Participation in the program is simple. Hunters take fresh-killed deer to a designated processor. In most cases they are asked to pay a fee to underwrite the cost. The processor grinds and packs it, then distributes it through an organization designated by its regional food bank.
For Tyler area hunters there is a slight difference. For several years East Texas Woods and Waters Foundation has teamed with Lynch's Food Store to make the program free for hunters. The result last year was about 1,800 pounds of venison, enough for 7,200 individual meal.
The two are partnering again this year with the hope that even more hunters participate.
The program provides benefits for both the hunter and those who need the meat.
Texas hunters kill about 600,000 deer annually. Last season they killed an estimated 325,000 bucks and 265,000 does. The number of antlerless deer taken could be higher in most places to maintain herd numbers. That is going to be especially true this year with fawn survival rates going through the roof.
However, as much as hunters enjoy hunting and practice management, the truth is few have freezer space for more than one or two deer a year.

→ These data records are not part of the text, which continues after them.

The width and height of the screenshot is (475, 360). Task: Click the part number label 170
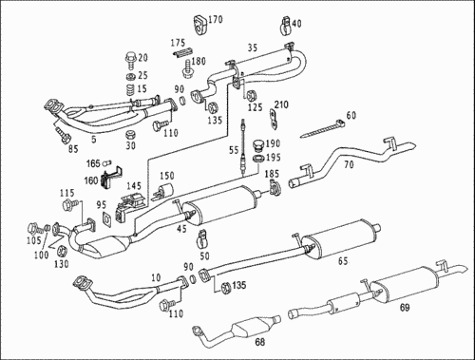tap(216, 20)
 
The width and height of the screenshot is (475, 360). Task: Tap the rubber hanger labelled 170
tap(200, 24)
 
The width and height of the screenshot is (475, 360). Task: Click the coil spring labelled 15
tap(130, 89)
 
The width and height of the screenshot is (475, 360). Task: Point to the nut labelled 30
tap(130, 135)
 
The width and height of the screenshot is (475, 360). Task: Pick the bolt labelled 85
tap(63, 134)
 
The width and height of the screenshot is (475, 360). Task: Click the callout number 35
tap(253, 47)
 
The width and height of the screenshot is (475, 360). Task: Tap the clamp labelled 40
tap(286, 25)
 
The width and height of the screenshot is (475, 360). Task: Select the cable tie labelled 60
tap(322, 129)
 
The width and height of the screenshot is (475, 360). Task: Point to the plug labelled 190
tap(258, 146)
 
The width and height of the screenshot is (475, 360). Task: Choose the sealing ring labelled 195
tap(258, 158)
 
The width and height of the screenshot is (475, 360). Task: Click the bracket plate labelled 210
tap(274, 120)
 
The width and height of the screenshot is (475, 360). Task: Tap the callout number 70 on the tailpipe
tap(349, 164)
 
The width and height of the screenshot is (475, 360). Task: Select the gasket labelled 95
tap(107, 219)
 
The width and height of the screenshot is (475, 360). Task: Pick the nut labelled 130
tap(62, 251)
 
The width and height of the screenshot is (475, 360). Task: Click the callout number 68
tap(259, 342)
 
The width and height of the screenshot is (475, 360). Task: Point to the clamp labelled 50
tap(201, 239)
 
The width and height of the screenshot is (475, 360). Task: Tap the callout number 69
tap(405, 307)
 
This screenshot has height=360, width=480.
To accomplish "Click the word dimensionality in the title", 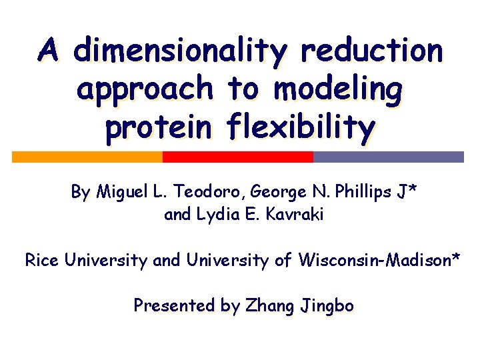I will coord(180,51).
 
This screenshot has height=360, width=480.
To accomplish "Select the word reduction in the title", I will coord(371,51).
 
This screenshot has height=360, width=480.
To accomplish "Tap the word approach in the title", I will coord(145,89).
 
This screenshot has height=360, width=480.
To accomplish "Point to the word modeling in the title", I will coord(337,89).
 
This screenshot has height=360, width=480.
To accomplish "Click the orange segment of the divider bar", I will coord(87,157).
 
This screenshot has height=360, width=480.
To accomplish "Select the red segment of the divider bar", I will coord(238,157).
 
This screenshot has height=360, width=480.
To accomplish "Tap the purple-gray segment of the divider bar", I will coord(388,157).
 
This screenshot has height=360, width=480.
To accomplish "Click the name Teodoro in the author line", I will coord(211,193).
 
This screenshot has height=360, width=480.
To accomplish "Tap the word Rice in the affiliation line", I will coord(42,260).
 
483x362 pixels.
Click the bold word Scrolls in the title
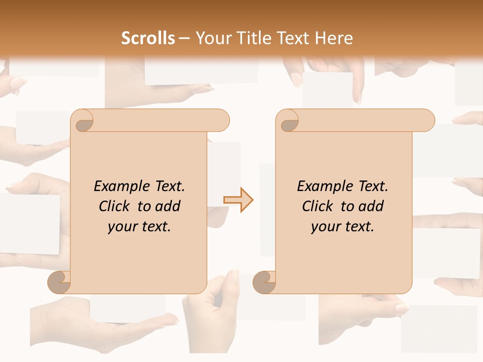point(148,38)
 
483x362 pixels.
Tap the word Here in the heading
point(334,38)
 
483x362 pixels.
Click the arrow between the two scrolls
point(238,200)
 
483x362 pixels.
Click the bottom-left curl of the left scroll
point(60,282)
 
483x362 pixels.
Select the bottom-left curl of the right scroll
point(265,282)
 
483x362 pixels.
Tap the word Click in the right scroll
point(317,206)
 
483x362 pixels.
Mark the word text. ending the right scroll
point(358,226)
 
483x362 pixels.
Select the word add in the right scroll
point(372,206)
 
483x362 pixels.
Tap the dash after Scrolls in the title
point(184,38)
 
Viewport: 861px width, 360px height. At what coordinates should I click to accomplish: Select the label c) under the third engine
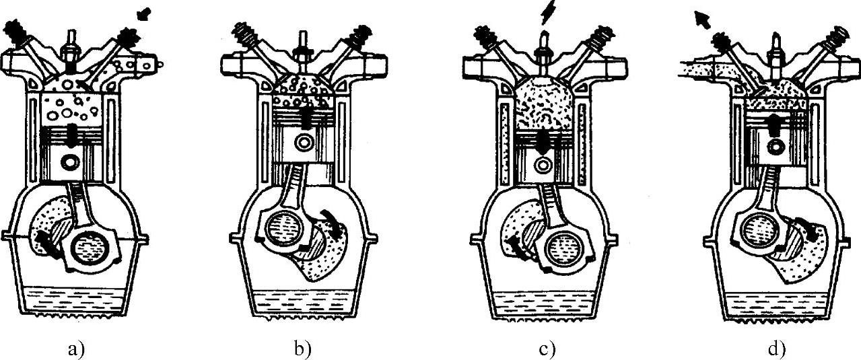point(547,349)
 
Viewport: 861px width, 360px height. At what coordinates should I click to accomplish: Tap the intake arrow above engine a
point(143,13)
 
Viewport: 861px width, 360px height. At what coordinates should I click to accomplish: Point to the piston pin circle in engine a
point(69,162)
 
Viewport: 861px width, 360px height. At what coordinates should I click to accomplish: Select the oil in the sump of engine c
point(545,303)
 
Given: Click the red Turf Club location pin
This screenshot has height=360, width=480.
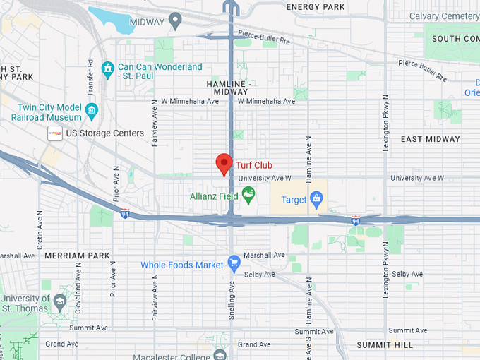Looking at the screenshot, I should pos(224,164).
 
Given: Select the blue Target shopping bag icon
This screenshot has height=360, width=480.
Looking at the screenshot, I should pos(316,200).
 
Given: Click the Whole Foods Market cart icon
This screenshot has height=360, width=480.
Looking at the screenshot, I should pos(234,265).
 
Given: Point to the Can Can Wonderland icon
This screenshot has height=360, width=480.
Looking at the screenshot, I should pos(107,68).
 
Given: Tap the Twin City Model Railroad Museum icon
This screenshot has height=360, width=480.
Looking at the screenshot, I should pos(92,109).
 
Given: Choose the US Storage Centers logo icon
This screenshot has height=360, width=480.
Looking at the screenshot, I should pos(55,133).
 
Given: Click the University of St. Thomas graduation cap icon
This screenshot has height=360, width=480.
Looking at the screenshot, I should pos(61,301).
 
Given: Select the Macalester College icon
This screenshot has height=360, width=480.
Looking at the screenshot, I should pos(220,354).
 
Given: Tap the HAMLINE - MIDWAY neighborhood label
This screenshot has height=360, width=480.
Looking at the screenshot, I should pos(229,88).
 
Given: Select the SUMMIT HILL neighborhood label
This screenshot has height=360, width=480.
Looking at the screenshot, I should pos(384,344).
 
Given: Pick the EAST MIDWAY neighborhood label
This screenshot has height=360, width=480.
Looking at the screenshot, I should pos(431,139).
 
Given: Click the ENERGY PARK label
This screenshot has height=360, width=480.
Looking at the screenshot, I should pos(316,6).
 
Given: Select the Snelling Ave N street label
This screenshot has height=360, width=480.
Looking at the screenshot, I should pos(231,300).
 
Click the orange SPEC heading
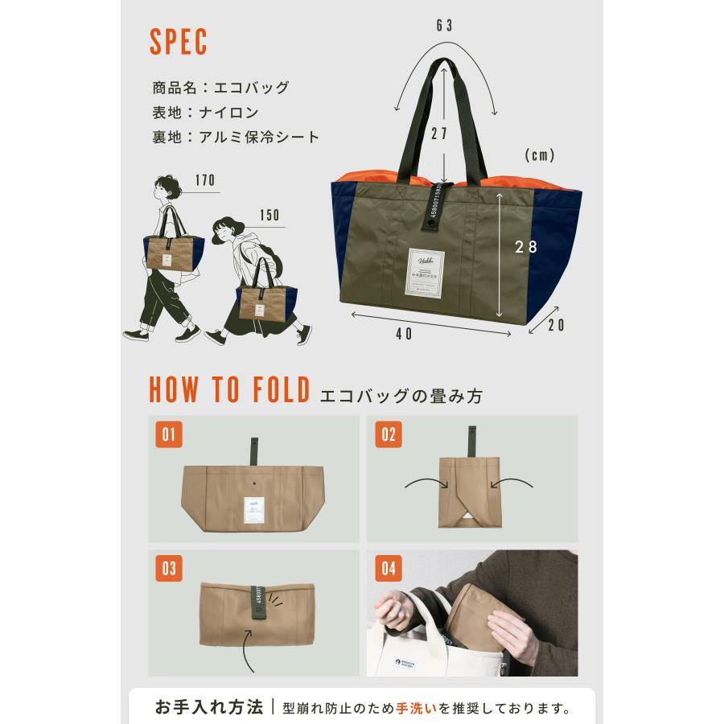pyautogui.click(x=179, y=43)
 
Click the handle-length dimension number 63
pyautogui.click(x=445, y=26)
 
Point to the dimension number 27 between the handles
pyautogui.click(x=439, y=134)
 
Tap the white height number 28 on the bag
pyautogui.click(x=526, y=248)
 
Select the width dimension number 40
pyautogui.click(x=404, y=334)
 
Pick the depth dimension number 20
pyautogui.click(x=556, y=325)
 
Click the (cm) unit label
pyautogui.click(x=540, y=155)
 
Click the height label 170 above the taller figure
pyautogui.click(x=205, y=180)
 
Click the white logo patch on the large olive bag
pyautogui.click(x=426, y=270)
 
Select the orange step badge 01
pyautogui.click(x=169, y=434)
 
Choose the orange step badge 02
pyautogui.click(x=389, y=434)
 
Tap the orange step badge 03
pyautogui.click(x=169, y=568)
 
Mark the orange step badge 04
pyautogui.click(x=389, y=569)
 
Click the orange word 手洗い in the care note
pyautogui.click(x=416, y=709)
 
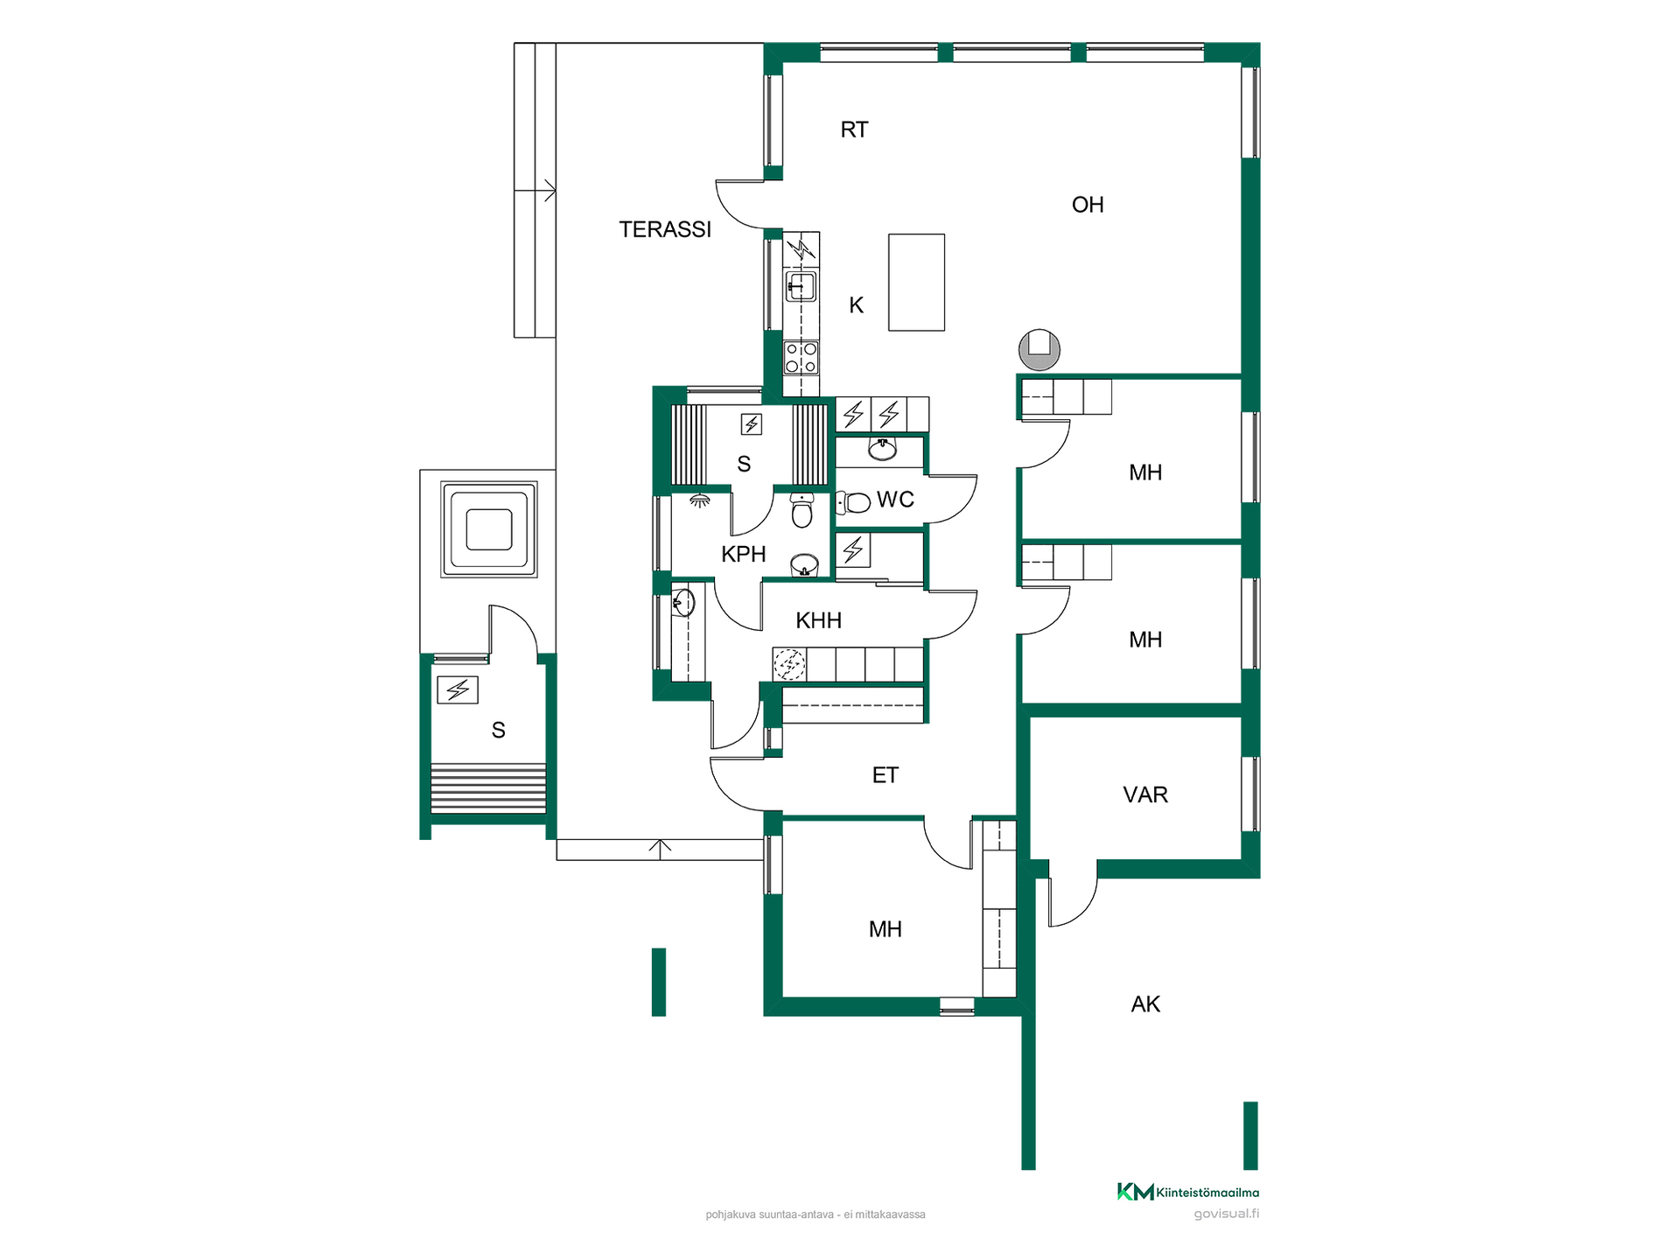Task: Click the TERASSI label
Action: pyautogui.click(x=665, y=229)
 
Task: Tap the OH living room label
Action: pyautogui.click(x=1088, y=205)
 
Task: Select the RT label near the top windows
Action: pyautogui.click(x=854, y=130)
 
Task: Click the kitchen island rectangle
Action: pyautogui.click(x=916, y=282)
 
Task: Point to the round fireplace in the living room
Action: pyautogui.click(x=1040, y=349)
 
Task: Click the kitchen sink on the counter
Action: pyautogui.click(x=801, y=286)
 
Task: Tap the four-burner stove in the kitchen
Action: pyautogui.click(x=801, y=358)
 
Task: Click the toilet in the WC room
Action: pyautogui.click(x=853, y=501)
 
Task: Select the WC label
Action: pyautogui.click(x=895, y=500)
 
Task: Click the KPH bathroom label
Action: pyautogui.click(x=744, y=554)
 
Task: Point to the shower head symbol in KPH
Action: pyautogui.click(x=699, y=500)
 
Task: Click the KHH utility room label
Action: pyautogui.click(x=818, y=620)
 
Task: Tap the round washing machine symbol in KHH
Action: pyautogui.click(x=789, y=664)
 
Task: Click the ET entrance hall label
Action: pyautogui.click(x=885, y=775)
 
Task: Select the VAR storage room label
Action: pyautogui.click(x=1145, y=794)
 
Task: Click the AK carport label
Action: pyautogui.click(x=1145, y=1004)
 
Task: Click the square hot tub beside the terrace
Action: pyautogui.click(x=488, y=529)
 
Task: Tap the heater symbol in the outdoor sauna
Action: pyautogui.click(x=458, y=690)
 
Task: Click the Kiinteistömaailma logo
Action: pyautogui.click(x=1187, y=1192)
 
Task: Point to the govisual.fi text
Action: pyautogui.click(x=1227, y=1214)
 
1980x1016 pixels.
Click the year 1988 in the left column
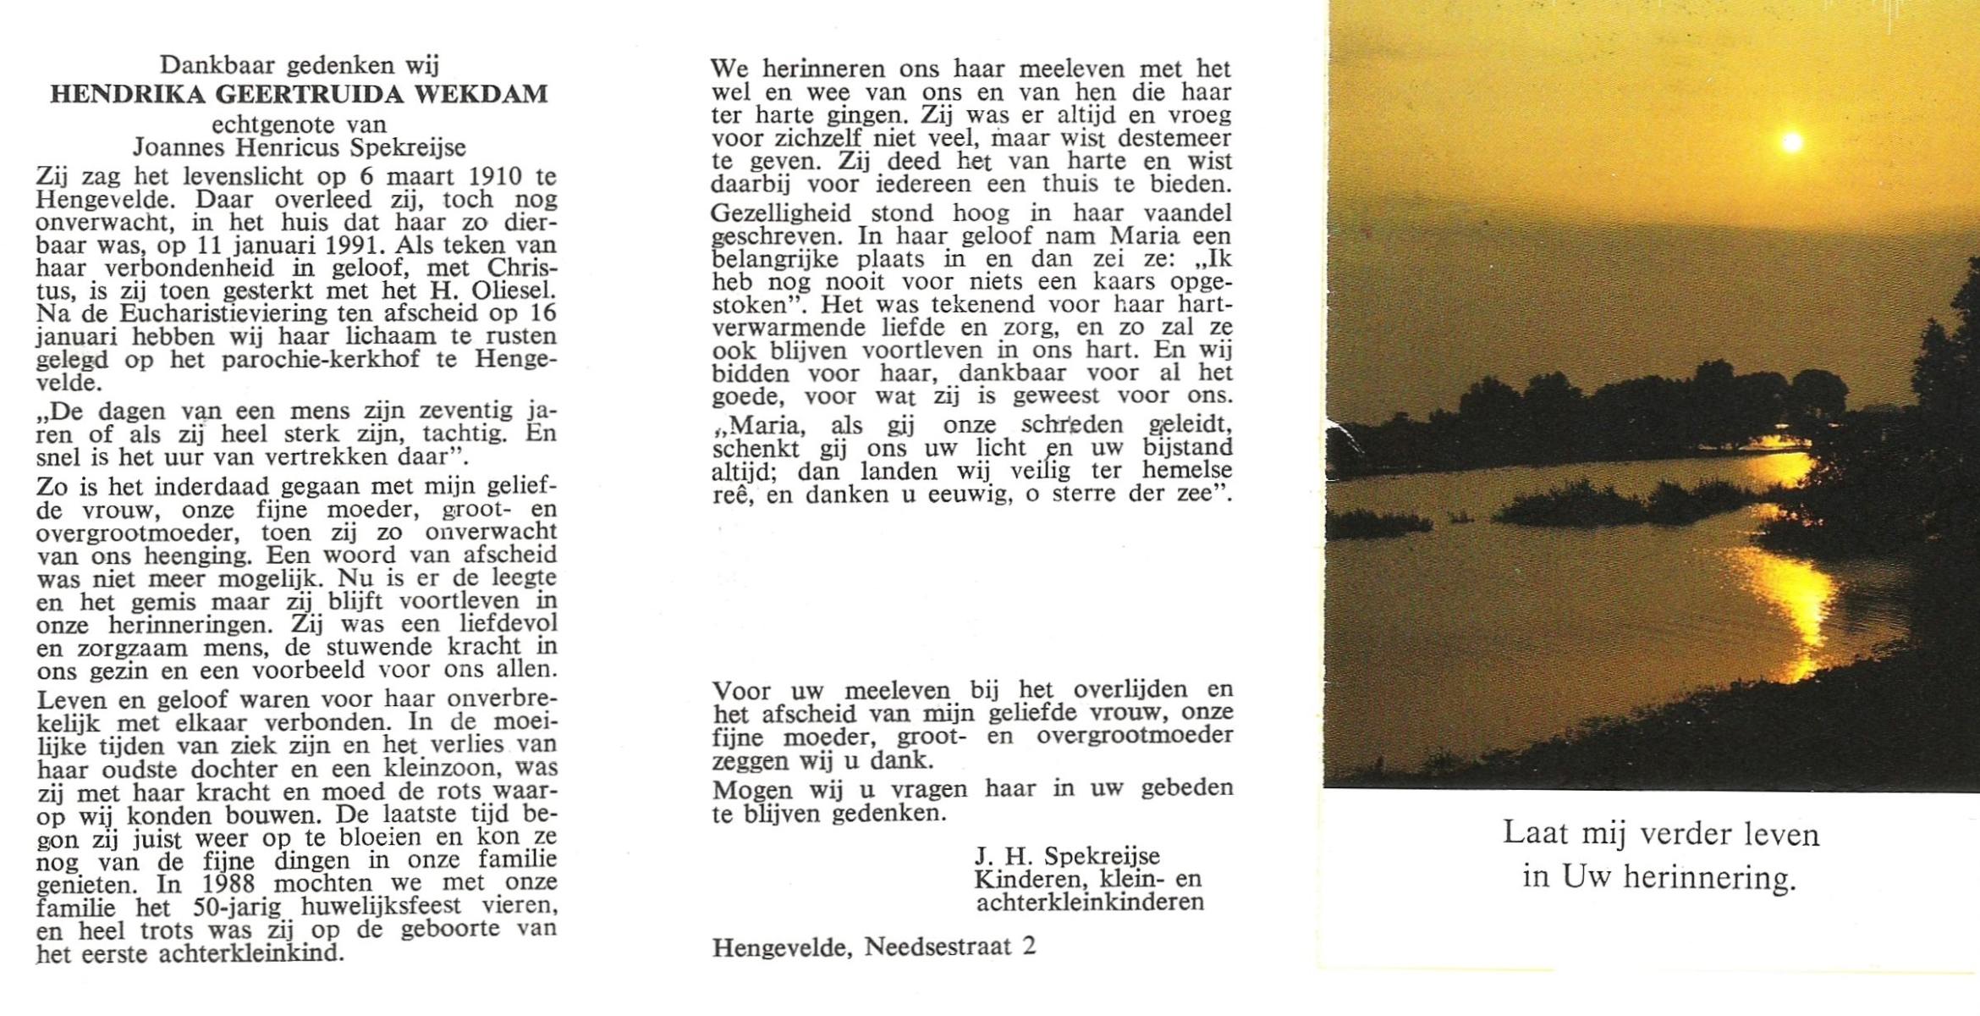coord(232,883)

Feeding Texas, an association of food banks across the state, has been coordinating the Hunters for the Hungry program since 2013.
"Last year approximately 100,000 pounds of venison were donated. It is a small portion of the poundage our food banks are distributing, but it's growing," said Betsy Edwards, assistant director of communications for Feeding Texas.
Edwards explained that one in six Texas households typically don't have enough food.
"Our network of 21 food banks works with 3,000 agencies across the state to serve families in need, in every county in Texas. On the average year our network distributes well over 350 million pounds of food. Hunters for the Hungry is part of our overall strategy of connecting low-income families to healthy food," she explained.
There is plenty of room for the program to expand going forward. Feeding Texas hopes to make the program more hunter friendly in the future. With the beginning of hunting license sales next summer, hunters will have an option to donate financially directly to Hunters for the Hungry.
To donate deer to the program through Lynch's, the deer must be skinned and quartered. Lynch's Food Store is located at 3400 E. Fifth Street.
For those wanting to donate closer to their deer lease, a list of participating processors is available at www.Texashuntersforthehungry.org.